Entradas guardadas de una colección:
════════════════
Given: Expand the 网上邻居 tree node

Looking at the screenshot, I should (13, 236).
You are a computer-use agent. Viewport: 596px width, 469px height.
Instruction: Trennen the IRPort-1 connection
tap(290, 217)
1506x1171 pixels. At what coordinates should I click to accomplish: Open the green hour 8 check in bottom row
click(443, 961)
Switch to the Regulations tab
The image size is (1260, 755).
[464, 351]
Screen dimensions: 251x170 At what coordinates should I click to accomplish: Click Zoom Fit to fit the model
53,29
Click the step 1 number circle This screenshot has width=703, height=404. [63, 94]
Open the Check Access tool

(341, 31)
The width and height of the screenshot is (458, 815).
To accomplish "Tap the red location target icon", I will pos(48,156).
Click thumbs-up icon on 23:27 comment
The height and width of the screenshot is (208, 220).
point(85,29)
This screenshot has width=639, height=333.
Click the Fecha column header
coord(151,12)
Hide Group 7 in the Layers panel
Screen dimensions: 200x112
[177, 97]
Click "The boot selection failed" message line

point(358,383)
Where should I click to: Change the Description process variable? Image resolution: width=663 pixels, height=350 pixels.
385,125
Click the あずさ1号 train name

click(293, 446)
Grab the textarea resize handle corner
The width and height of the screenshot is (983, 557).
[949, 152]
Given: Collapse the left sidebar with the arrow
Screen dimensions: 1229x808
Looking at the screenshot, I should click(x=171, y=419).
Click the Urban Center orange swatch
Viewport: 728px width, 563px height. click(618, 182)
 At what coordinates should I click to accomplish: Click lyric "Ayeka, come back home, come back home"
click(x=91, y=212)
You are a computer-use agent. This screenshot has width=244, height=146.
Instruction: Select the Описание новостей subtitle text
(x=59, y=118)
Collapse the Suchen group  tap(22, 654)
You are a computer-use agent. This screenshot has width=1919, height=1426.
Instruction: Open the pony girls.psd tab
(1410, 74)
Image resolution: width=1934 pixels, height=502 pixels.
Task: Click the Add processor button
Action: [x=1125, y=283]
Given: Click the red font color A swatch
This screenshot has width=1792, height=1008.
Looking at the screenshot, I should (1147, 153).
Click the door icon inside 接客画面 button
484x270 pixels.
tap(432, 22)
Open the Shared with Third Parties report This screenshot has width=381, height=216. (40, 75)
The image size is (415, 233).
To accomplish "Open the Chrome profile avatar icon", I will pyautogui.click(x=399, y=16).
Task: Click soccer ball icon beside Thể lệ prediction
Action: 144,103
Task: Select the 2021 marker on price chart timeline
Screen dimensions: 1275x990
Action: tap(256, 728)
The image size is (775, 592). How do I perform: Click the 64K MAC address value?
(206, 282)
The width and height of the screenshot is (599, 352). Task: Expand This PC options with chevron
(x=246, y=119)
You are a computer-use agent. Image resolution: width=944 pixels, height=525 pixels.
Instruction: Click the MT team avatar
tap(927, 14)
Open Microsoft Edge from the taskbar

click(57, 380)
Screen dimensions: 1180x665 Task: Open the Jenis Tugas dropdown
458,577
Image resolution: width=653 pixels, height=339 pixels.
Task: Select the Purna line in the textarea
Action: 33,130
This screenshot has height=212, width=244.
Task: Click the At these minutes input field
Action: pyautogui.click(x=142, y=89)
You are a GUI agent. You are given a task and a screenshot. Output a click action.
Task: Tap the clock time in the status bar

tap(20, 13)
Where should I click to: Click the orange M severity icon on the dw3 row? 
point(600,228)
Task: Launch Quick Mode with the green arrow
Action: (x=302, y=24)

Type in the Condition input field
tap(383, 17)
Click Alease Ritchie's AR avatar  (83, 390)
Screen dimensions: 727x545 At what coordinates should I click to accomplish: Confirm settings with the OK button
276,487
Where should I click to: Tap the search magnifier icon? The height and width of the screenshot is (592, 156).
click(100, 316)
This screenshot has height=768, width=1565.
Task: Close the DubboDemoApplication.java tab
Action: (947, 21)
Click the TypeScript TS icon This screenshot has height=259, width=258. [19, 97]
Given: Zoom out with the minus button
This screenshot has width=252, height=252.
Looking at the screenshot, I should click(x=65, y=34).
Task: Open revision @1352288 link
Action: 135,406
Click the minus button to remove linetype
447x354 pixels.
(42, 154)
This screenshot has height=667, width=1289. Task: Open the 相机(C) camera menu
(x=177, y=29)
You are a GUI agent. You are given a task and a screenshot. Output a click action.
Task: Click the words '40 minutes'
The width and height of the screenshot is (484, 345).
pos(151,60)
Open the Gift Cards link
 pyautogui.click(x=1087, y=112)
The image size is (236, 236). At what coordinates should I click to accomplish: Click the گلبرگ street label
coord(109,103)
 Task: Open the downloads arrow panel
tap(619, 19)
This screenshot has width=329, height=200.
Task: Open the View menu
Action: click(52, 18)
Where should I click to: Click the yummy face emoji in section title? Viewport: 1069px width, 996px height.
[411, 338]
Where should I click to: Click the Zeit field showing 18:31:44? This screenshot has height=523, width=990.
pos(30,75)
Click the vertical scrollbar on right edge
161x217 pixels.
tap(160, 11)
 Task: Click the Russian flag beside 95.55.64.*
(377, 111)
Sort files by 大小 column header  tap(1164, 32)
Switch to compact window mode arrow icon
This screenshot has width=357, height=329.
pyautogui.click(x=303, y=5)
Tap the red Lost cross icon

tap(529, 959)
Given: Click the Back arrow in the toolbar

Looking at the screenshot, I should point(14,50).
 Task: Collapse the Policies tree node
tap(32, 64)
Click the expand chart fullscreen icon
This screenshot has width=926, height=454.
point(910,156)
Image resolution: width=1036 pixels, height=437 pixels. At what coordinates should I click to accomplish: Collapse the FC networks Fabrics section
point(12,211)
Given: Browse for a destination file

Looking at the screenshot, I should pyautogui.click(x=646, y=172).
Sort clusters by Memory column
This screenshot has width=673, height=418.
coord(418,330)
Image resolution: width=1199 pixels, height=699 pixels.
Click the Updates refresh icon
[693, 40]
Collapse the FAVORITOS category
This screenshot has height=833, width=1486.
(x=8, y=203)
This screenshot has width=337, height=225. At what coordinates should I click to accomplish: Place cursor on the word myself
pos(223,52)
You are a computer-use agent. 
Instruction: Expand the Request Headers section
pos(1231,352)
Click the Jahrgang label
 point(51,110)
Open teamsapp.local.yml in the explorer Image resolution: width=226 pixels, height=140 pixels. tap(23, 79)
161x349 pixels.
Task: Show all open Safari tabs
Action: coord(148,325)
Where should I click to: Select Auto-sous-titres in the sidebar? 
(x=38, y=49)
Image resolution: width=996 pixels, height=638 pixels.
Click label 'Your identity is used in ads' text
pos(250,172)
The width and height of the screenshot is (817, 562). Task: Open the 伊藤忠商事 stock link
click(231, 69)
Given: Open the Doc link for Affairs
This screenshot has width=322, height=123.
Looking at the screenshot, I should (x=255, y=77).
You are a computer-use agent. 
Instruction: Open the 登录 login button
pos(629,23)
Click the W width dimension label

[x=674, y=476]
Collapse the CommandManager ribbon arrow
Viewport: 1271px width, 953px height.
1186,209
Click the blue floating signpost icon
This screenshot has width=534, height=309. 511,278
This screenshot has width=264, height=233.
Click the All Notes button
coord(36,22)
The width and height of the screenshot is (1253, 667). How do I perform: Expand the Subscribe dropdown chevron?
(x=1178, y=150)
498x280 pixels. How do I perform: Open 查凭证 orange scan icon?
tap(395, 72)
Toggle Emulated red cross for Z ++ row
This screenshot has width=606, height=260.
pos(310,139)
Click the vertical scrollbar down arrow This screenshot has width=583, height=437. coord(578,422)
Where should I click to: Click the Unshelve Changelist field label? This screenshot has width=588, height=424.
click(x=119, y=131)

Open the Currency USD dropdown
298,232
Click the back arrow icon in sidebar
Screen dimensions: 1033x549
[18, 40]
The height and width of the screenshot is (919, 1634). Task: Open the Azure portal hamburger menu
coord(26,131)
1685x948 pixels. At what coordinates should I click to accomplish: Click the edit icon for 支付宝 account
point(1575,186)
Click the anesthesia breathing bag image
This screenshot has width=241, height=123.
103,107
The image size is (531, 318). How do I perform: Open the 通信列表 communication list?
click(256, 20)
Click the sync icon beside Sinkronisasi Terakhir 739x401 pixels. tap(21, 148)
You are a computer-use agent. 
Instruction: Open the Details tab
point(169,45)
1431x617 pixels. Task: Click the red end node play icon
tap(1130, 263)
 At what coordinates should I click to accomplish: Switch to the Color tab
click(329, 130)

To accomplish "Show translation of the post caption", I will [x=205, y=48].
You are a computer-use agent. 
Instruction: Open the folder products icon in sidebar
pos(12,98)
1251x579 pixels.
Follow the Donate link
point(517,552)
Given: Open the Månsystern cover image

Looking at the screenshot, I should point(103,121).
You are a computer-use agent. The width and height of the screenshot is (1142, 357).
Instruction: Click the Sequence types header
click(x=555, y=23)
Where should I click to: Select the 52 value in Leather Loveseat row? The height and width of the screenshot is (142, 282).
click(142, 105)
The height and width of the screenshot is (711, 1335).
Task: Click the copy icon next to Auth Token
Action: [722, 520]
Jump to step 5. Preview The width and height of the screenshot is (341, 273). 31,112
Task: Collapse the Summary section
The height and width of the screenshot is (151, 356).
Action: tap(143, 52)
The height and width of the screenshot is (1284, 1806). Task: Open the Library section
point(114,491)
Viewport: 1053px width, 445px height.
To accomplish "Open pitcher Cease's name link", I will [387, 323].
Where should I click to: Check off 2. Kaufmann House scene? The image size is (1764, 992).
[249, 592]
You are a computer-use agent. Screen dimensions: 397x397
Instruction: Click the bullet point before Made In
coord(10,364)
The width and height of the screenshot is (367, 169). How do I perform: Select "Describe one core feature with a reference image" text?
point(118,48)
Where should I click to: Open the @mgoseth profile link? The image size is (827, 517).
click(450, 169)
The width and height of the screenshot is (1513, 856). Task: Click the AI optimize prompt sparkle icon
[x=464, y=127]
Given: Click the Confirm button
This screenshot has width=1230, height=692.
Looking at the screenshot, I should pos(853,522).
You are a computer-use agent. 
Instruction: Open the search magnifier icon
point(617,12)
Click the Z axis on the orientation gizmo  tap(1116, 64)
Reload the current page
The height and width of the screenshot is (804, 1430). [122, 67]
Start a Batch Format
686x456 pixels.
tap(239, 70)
════════════════
■ Ejercicio propuesto ■
Reescribe las entradas desde la línea que contiene "Click the vertical scrollbar down" hasta la línea que contiene "click(x=555, y=23)", ambas incluidas, y cambia "Instruction" por "Step" sin alterar nada más.

■ Resultado del ejercicio ■
Click the vertical scrollbar down arrow This screenshot has width=583, height=437. coord(578,422)
Where should I click to: Click the Unshelve Changelist field label? This screenshot has width=588, height=424.
click(x=119, y=131)

Open the Currency USD dropdown
298,232
Click the back arrow icon in sidebar
Screen dimensions: 1033x549
[18, 40]
The height and width of the screenshot is (919, 1634). Task: Open the Azure portal hamburger menu
coord(26,131)
1685x948 pixels. At what coordinates should I click to accomplish: Click the edit icon for 支付宝 account
point(1575,186)
Click the anesthesia breathing bag image
This screenshot has width=241, height=123.
103,107
The image size is (531, 318). How do I perform: Open the 通信列表 communication list?
click(256, 20)
Click the sync icon beside Sinkronisasi Terakhir 739x401 pixels. tap(21, 148)
You are a computer-use agent. 
Step: Open the Details tab
point(169,45)
1431x617 pixels. Task: Click the red end node play icon
tap(1130, 263)
 At what coordinates should I click to accomplish: Switch to the Color tab
click(329, 130)

To accomplish "Show translation of the post caption", I will [x=205, y=48].
You are a computer-use agent. 
Step: Open the folder products icon in sidebar
pos(12,98)
1251x579 pixels.
Follow the Donate link
point(517,552)
Given: Open the Månsystern cover image

Looking at the screenshot, I should point(103,121).
You are a computer-use agent. The width and height of the screenshot is (1142, 357).
Step: Click the Sequence types header
click(x=555, y=23)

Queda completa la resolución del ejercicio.